The Twin Towers weren't rebuilt, but a new World Trade Center complex has taken shape. Here's what's been completed, what's still under way, and why it took so long.

The original Twin Towers are not being rebuilt. The two footprints where the North and South Towers stood are now occupied by the reflecting pools of the National September 11 Memorial, a permanent installation that by design makes identical reconstruction impossible. What has risen on the surrounding 16-acre World Trade Center site in Lower Manhattan is an entirely new complex of skyscrapers, a museum, a transit hub, a performing arts center, a church, and public green space. Most of that complex is finished, with the final commercial tower now under construction and expected to open in 2031.

Why the Original Towers Were Not Rebuilt

In the months after September 11, 2001, there was genuine public support for rebuilding the Twin Towers as they were. A 2002 New York Post survey of New Yorkers found the public nearly split, with 48 percent in favor of rebuilding the towers and 50 percent opposed.1New York Post. Two Thoughts on Twin Towers: Poll Reveals Great Divide on Rebuild A nonprofit called “Team Twin Towers” enlisted celebrities to advocate for an identical reconstruction, and an engineer named Ken Gardner launched a grassroots campaign called “Twin Towers II” with architectural plans that included reinforced walls and other safety upgrades.2The New Criterion. Should the World Trade Center Be Rebuilt

But the push to replicate the originals lost out to a combination of memorial considerations, security concerns, and political reality. Critics argued it was emotionally inappropriate to place commercial buildings on the exact ground where thousands had died.3WION News. Why Did the US Rebuild One World Trade Center at the Same Site The NYPD raised serious security objections about recreating a high-profile target, ultimately forcing significant design changes even to the replacement tower. And the decision in January 2004 to place Michael Arad and Peter Walker’s memorial, “Reflecting Absence,” directly on the tower footprints settled the question physically: two acre-sized reflecting pools now sit exactly where the Twin Towers stood, with water cascading 30 feet down their walls into central voids that, in Arad’s words, “can never be filled.”4National September 11 Memorial and Museum. About the Memorial

The Master Plan That Replaced Them

Instead of replicas, the site got an entirely new vision. In 2002, the Lower Manhattan Development Corporation held an international design competition for a master plan covering the full 16-acre site. Daniel Libeskind’s “Memory Foundations” was selected in early 2003, laying out locations for several commercial towers, a transit hub, a memorial, and a museum.5The New Yorker. Daniel Libeskind’s World Trade Center Change of Heart The plan called for the towers to descend in an abstract spiral toward the memorial, with a signature skyscraper at the northwest corner rising to a symbolically charged 1,776 feet.

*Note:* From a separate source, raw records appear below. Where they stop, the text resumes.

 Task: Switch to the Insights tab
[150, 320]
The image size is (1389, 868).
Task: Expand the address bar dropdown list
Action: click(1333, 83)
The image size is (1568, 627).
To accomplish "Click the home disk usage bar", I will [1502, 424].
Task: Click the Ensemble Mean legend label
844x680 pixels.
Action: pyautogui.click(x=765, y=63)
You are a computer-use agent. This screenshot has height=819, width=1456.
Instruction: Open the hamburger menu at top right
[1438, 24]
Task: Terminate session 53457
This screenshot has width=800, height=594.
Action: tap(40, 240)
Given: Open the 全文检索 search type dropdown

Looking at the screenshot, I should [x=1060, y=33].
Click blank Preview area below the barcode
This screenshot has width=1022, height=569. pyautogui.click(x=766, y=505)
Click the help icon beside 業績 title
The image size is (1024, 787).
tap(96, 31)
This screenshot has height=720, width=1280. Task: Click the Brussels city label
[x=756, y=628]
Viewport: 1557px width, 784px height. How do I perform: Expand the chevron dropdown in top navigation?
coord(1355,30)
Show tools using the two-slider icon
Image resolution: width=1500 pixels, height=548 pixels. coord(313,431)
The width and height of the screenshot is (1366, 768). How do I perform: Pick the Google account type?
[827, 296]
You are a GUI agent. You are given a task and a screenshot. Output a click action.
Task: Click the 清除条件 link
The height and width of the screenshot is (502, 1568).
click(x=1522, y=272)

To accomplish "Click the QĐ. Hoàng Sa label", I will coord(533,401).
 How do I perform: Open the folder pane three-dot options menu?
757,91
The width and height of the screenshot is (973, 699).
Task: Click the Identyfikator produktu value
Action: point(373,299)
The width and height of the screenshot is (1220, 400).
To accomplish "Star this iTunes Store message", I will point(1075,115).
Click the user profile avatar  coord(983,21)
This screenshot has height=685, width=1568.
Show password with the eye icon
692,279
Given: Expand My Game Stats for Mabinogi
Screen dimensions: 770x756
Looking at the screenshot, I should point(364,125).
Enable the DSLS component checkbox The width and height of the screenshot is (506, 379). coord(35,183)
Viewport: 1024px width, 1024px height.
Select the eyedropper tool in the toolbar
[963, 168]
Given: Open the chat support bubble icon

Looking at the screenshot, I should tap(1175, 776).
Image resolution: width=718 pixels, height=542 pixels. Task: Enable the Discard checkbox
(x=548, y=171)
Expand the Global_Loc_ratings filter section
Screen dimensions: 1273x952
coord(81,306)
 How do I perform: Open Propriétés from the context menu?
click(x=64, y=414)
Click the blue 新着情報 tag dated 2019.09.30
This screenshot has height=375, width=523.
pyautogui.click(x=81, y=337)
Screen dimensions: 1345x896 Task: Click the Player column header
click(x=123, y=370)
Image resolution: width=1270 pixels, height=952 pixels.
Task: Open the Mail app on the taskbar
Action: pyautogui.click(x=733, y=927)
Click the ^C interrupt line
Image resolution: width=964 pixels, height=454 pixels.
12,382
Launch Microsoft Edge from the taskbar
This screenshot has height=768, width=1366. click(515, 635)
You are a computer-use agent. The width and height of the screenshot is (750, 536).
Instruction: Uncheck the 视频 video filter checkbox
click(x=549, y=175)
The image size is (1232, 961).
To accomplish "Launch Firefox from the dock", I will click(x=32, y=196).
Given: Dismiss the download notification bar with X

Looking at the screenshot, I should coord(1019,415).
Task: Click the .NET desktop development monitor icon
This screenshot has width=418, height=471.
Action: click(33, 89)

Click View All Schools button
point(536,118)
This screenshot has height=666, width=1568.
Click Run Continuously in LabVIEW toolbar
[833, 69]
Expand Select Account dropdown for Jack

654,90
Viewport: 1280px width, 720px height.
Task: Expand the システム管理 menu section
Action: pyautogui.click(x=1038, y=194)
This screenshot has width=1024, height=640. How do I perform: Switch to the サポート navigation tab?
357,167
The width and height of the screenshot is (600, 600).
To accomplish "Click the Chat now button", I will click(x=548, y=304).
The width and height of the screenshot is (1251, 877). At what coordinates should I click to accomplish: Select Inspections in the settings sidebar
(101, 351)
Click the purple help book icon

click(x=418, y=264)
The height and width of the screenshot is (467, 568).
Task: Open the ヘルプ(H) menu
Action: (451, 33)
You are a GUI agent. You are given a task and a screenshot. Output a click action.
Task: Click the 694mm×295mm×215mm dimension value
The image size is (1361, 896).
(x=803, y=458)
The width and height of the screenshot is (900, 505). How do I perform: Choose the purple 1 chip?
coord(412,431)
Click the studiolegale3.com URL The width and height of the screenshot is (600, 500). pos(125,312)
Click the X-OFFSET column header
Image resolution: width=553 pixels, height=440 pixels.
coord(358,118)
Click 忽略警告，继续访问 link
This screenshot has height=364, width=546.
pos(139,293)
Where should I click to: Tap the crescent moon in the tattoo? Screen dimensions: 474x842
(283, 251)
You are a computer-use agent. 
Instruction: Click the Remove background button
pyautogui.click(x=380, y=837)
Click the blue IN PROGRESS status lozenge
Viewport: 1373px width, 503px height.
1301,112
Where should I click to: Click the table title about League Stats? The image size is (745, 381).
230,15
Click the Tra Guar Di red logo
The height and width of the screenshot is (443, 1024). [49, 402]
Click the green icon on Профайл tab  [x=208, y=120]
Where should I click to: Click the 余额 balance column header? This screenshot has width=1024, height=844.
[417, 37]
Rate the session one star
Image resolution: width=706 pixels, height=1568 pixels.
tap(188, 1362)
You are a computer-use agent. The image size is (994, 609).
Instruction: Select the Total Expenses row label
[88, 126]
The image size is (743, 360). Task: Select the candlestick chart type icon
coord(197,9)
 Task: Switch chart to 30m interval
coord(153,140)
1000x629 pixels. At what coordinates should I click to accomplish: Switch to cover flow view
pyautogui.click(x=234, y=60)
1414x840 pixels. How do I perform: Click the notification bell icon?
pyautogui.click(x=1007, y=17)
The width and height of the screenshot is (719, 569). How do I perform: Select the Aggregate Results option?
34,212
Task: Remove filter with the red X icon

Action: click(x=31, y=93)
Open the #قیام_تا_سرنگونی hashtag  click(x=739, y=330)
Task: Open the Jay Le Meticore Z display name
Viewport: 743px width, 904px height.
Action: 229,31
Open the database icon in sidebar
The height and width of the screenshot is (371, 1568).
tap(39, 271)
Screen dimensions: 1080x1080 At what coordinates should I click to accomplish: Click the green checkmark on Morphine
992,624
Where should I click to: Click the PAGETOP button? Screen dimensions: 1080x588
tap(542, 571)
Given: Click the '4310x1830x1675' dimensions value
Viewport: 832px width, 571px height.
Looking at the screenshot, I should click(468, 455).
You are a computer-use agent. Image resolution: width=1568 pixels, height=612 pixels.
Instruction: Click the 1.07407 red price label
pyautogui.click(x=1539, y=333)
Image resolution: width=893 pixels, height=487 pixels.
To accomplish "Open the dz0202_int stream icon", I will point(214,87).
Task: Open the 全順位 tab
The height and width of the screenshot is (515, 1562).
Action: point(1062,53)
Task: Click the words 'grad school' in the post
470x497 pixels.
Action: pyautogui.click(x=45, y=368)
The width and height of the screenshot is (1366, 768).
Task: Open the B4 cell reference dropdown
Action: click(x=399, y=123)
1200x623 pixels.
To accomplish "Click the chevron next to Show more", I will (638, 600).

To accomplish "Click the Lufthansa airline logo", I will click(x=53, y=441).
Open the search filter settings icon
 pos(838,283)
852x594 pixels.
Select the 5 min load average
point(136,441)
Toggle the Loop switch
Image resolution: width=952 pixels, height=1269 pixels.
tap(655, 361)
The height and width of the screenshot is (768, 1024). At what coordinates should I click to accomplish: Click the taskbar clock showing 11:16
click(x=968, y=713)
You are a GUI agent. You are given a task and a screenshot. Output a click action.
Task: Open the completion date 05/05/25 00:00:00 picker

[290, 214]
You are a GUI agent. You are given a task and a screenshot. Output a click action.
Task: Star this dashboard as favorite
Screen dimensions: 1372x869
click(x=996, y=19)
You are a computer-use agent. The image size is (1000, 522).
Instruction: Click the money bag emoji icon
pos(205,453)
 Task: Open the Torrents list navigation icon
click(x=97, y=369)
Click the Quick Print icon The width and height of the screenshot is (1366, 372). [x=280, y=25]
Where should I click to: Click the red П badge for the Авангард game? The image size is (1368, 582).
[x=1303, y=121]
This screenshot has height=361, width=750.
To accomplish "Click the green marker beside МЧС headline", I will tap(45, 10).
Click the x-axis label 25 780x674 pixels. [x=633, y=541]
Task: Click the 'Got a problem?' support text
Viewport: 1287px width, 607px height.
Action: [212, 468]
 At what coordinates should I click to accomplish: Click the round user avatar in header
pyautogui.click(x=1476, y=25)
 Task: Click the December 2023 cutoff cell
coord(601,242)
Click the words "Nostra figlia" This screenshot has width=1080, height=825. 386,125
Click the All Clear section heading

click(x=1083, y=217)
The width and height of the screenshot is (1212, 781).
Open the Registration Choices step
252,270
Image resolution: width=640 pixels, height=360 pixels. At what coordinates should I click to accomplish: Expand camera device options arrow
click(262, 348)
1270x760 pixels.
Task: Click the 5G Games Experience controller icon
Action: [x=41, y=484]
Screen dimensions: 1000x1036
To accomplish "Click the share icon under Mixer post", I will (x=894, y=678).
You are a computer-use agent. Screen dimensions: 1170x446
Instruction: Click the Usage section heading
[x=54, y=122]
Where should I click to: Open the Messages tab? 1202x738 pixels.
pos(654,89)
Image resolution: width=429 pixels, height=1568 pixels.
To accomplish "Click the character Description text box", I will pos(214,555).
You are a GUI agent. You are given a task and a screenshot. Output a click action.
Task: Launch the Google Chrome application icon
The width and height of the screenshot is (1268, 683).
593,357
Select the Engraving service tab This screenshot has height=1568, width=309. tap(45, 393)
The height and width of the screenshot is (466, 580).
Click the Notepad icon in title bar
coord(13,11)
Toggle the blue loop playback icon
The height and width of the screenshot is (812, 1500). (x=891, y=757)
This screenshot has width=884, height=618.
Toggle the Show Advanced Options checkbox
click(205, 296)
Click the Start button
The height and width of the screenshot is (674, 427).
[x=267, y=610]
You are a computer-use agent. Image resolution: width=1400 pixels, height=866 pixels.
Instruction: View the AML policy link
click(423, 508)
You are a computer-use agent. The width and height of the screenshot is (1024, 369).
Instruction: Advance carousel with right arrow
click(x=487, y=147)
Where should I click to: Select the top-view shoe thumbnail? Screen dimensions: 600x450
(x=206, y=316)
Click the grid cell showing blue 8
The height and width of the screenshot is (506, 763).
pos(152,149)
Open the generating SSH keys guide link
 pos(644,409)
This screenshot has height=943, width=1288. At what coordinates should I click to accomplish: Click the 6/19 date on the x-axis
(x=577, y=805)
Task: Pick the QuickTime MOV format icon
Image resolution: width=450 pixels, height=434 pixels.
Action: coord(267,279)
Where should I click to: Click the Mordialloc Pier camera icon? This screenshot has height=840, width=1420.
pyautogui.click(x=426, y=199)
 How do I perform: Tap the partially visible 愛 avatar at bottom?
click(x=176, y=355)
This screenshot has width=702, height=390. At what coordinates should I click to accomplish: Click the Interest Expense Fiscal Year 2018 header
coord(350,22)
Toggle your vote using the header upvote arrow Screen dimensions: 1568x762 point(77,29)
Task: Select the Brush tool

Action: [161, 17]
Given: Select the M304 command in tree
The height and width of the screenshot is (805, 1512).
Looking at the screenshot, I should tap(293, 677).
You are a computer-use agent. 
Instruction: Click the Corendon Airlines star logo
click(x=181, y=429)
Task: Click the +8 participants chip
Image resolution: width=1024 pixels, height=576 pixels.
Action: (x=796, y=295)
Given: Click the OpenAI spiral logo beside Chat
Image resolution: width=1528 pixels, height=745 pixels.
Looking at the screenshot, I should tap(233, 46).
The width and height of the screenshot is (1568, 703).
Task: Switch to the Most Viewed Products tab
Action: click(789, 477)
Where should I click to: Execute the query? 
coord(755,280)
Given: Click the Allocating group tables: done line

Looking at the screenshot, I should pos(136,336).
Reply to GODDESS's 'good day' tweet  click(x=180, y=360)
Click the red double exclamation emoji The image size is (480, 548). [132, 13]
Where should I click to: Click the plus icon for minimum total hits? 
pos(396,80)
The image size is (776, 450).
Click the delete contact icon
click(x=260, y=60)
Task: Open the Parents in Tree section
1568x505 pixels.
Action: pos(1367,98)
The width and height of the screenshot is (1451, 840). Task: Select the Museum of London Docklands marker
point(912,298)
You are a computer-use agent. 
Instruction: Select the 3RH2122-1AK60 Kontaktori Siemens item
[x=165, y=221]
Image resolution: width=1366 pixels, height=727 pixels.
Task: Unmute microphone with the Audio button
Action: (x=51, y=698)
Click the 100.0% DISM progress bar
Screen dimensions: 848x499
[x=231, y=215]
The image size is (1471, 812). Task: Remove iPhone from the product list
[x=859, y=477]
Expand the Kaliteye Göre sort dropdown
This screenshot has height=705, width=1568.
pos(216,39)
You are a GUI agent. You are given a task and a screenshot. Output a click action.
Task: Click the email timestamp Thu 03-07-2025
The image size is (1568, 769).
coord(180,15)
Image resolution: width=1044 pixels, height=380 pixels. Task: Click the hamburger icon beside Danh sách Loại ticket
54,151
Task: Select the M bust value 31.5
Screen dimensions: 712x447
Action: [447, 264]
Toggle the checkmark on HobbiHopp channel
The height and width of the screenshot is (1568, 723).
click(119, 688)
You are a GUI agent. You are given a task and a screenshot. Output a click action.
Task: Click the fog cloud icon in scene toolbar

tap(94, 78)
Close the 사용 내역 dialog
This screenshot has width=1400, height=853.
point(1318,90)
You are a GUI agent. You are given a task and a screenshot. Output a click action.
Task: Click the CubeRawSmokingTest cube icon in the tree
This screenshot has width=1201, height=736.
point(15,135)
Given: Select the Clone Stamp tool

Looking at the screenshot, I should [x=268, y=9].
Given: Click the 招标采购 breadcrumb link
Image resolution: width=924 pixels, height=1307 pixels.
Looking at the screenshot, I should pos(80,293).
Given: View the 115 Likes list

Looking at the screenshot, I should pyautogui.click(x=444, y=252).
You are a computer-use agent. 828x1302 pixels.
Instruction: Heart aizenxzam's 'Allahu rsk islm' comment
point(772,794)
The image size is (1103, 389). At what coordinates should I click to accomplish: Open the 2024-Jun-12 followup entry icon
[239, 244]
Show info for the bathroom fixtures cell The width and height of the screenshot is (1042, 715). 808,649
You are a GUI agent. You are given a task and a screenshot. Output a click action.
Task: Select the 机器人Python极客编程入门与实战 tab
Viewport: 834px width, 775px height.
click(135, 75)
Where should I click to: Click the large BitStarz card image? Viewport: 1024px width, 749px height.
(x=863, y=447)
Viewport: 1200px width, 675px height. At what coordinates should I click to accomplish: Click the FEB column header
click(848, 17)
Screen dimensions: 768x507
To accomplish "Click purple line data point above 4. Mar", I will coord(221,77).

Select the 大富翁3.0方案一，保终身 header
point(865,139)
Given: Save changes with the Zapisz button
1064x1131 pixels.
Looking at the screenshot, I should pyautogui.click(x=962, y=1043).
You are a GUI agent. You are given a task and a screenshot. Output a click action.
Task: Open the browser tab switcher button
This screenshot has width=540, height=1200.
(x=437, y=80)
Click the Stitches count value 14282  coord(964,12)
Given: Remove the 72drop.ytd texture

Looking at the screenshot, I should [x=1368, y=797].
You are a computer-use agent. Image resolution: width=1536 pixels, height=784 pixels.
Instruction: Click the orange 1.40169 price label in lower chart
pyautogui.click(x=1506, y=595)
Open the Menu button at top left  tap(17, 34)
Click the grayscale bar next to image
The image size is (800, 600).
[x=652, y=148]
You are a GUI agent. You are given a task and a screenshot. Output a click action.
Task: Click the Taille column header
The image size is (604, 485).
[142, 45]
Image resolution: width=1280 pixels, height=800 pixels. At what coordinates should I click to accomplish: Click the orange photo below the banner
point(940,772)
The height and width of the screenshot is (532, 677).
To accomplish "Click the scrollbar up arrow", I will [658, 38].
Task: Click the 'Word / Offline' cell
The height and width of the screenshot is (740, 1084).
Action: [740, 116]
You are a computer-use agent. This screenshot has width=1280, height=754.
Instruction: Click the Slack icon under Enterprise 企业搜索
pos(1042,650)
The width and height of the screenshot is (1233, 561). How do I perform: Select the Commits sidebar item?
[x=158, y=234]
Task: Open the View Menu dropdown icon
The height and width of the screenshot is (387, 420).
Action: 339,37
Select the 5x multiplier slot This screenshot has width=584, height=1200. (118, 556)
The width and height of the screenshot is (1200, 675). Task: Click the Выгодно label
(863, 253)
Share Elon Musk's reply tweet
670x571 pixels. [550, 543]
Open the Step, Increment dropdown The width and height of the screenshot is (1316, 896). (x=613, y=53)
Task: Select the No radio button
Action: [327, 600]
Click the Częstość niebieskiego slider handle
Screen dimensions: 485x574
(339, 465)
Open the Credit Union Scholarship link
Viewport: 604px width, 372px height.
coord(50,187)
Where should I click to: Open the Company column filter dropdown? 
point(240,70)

Execution proved messy. Developer Larry Silverstein, who had signed a 99-year lease on the original World Trade Center for $3.2 billion just six weeks before the attacks, held contractual rights to hire the architects for individual buildings.6Forbes. Larry Silverstein He had already hired David Childs of Skidmore, Owings & Merrill to design the main tower before Libeskind even won the competition. Libeskind eventually ceded lead design control of that tower, and the only remnant of his original concept for it is the 1,776-foot height.5The New Yorker. Daniel Libeskind’s World Trade Center Change of Heart In 2004, Libeskind sued Silverstein for over $800,000 in unpaid fees; the case settled for $370,000.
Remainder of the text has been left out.